Mi rivolgo — tra Camera e Senato — ai 44 parlamentari di SeL, ai 416 del Pd, ai 35 della Lega Nord, ai 197 del PdL, ai 58 di Scelta Civica [nonché agli 8 dell’UdC] e ai 163 del 5 stelle, a quelli di loro che entrano per la prima volta in parlamento e a quelli che sono già navigati. A qualcuno con più evidenza, a qualcun altro meno.
Come vi sarà ormai chiaro, non potete che considerare un vero miracolo — è davvero difficile trovare un’altra definizione — il fatto che siate state eletti. Ciascuno, in ciascuno schieramento, ricorda benissimo i momenti cruciali dei conteggi con i quali è incredibilmente scattato il seggio, sa benissimo i cento motivi che si sono incastrati in modo tale da produrre questo risultato; parlo del risultato personale, non di quello elettorale e politico che invece appartengono ai movimenti di opinione e alle dinamiche sociali, che possono essere letti, interpretati, argomentati. Niente e nessuno potrà mai garantirvi che questo miracolo si possa ripetere, un po’ per via delle statistiche dell’esperienza miracolosa, che se non fosse una tantum diventerebbe appunto probabilistica invece che oltremondana, un po’ perché è nelle umane cose. A un eventuale prossimo giro molti appetiti aspettano il loro turno con forchetta e coltello, molti incastri non si verificheranno, molte traiettorie sarebbero diverse. Godetevelo quindi, questo risultato. Guadagnatevelo, pure.
Aleggia la tentazione di un nuovo voto, chi calcola possa accadere a giugno, chi più probabilmente a ottobre. Insomma, nessuno arriverebbe a mangiare il panettone a natale, e più probabilmente finirebbe col fare il tacchino del pranzo di famiglia [le espressioni vengono dal lessico di palazzo, le sentirete presto].

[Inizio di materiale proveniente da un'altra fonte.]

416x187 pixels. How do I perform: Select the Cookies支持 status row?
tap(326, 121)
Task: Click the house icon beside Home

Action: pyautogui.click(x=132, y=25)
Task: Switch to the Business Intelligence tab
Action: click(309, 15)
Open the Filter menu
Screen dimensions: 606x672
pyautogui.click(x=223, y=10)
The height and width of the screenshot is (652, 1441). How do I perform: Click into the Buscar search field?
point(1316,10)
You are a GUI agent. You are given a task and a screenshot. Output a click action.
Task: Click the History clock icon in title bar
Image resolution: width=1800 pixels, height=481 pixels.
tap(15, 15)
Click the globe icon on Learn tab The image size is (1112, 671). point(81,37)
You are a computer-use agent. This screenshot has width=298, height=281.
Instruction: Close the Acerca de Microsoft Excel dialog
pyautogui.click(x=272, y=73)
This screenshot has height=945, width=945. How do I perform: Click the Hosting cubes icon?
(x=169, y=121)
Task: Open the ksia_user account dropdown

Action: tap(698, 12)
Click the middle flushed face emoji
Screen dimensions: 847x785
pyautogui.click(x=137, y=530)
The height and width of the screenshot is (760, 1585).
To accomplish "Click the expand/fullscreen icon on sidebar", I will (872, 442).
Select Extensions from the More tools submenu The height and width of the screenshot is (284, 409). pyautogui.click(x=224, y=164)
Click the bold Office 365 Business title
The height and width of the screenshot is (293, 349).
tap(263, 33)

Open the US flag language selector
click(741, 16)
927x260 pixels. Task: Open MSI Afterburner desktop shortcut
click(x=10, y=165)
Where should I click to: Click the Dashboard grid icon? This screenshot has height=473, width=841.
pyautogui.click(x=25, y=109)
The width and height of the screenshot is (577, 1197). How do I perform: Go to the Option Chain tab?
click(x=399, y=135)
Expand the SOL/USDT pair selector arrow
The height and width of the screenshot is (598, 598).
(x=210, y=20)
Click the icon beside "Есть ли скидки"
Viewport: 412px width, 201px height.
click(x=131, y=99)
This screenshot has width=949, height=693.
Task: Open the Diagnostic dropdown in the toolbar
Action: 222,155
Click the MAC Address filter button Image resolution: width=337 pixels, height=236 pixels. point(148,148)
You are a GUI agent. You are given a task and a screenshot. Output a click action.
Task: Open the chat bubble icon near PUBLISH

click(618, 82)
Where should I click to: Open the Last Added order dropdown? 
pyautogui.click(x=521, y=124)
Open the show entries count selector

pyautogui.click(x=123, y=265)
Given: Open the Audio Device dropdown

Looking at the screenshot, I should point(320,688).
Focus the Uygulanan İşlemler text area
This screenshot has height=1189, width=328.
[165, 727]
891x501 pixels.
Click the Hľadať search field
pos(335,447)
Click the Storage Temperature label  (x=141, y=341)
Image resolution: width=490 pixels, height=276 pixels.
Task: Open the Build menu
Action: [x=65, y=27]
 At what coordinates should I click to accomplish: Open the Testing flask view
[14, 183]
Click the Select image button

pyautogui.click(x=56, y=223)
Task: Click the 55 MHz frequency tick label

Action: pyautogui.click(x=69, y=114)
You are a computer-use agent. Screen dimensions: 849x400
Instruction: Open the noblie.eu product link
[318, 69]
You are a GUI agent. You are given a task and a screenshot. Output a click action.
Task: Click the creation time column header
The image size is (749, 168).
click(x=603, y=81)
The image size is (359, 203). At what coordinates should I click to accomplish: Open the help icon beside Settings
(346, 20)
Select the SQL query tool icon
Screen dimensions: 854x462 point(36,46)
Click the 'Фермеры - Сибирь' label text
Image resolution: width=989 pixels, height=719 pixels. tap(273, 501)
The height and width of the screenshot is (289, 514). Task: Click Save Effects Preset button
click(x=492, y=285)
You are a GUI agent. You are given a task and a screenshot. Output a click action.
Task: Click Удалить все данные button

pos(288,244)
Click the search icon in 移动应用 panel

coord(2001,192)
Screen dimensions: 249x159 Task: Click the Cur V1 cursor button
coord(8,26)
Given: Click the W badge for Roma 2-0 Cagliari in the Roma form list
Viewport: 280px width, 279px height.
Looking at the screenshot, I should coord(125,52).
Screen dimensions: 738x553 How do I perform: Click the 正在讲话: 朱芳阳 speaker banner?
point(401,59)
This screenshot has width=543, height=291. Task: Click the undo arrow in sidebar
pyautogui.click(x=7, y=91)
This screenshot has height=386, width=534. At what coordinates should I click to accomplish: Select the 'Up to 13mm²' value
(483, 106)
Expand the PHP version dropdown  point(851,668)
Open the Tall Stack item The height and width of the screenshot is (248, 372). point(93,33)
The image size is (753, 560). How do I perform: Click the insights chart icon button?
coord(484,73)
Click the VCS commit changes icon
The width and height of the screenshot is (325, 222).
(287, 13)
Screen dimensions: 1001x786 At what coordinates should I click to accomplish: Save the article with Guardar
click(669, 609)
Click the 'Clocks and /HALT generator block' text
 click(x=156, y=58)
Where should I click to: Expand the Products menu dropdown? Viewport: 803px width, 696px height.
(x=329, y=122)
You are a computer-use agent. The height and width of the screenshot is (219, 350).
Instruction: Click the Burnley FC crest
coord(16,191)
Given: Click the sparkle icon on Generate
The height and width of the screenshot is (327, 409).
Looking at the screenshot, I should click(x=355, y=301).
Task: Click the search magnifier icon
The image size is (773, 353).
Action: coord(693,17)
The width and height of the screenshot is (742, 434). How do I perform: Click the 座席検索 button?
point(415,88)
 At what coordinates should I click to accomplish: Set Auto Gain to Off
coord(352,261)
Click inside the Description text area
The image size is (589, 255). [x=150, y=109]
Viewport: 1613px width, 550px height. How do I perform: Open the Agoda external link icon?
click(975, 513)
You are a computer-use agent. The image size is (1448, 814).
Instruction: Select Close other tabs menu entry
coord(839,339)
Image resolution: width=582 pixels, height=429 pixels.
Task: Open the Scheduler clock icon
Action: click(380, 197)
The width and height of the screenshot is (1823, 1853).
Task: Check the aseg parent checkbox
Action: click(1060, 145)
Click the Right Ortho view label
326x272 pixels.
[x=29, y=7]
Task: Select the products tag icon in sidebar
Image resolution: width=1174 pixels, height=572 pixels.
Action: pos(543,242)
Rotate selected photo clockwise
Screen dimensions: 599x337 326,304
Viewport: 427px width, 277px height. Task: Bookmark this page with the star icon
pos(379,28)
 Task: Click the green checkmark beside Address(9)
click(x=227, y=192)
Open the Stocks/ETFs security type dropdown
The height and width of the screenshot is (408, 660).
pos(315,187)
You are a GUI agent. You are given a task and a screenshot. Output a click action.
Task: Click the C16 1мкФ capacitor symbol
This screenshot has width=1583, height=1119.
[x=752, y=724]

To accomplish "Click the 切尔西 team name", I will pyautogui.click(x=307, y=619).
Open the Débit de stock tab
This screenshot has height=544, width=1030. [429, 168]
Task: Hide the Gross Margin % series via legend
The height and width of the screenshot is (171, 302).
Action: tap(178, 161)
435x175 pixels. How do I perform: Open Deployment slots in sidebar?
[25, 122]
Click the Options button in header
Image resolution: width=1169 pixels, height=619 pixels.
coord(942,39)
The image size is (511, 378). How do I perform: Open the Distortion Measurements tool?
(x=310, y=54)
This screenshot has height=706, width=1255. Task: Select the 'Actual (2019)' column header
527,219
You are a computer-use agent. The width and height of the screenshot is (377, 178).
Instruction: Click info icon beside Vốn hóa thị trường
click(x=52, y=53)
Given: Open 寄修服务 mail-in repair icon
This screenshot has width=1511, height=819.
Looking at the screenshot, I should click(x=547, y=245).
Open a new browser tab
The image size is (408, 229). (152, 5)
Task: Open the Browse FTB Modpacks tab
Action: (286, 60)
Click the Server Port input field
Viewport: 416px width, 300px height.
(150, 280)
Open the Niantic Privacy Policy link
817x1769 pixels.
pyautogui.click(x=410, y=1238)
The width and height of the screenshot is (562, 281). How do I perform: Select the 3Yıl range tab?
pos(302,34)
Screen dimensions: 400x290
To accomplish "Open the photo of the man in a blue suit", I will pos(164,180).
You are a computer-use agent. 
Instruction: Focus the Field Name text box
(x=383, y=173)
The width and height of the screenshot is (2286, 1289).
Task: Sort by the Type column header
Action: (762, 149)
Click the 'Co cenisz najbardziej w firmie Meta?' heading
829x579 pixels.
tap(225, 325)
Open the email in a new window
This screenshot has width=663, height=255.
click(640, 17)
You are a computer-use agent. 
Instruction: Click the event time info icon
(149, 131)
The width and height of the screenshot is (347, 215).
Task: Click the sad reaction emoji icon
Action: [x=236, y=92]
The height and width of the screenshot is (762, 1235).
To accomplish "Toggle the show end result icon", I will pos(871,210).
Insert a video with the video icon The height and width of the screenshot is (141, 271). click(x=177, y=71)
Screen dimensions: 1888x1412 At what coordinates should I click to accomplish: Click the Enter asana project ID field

Qui nessuno vi chiede di fare come Razzi, nella precedente legislatura, i «cazzi propri». Al contrario, mai come in questo momento il vostro interesse personale — non fate i modesti, se vi siete presentati ci tenevate, non è che ve l’abbia ordinato il medico, era «per spirito di servizio, per il bene del paese», no? — coincide davvero con l’interesse collettivo: siamo stremati, dico noi elettori, stremati da primarie, parlamentarie, campagne virtuali, spettacoli di piazza, selezioni privatissime con pacchetti garantiti e selezioni con clic online. Ne abbiamo, lo dico con eleganza, le palle piene.
Vorremmo, noi elettori, che si facesse un qualche governo. Il paragone con la Grecia, che qualcuno adombra spesso, è leggermente improprio: lì non c’erano, al primo giro, i numeri per fare un qualsiasi governo, qui invece un qualsiasi governo è possibile, i numeri ci sarebbero.
Potrebbe venirne fuori un ircocervo o un ornitorinco — l’uno e l’altro sono animali molto cari all’intelligenza della sinistra — o un qualche altro animale mitologico o di bizzarra morfologia. A noi non importa molto: certo, c’è chi ci sputerà sopra, chi si traccerà le vesti, chi brucerà una propria tessera o cancellerà il proprio indirizzo e–mail da qualche e–group. Succede sempre però, siamo sempre un po’ scontenti, noi elettori, mettetelo in conto, non date troppo peso alla cosa.
Amici peones — sia detto con tenerezza, siamo tutti peones, altro che caballeros — resistete. Costruite una diga insormontabile a quelle astruse volontà, a quei calcoli orribili che nelle segrete stanze del palazzo si va facendo strada: non fatevi suicidare. E, soprattutto, risparmiateci questo penoso spettacolo delle schede bianche.
Votate, votate, votate.
Votate voi, che noi abbiamo già dato.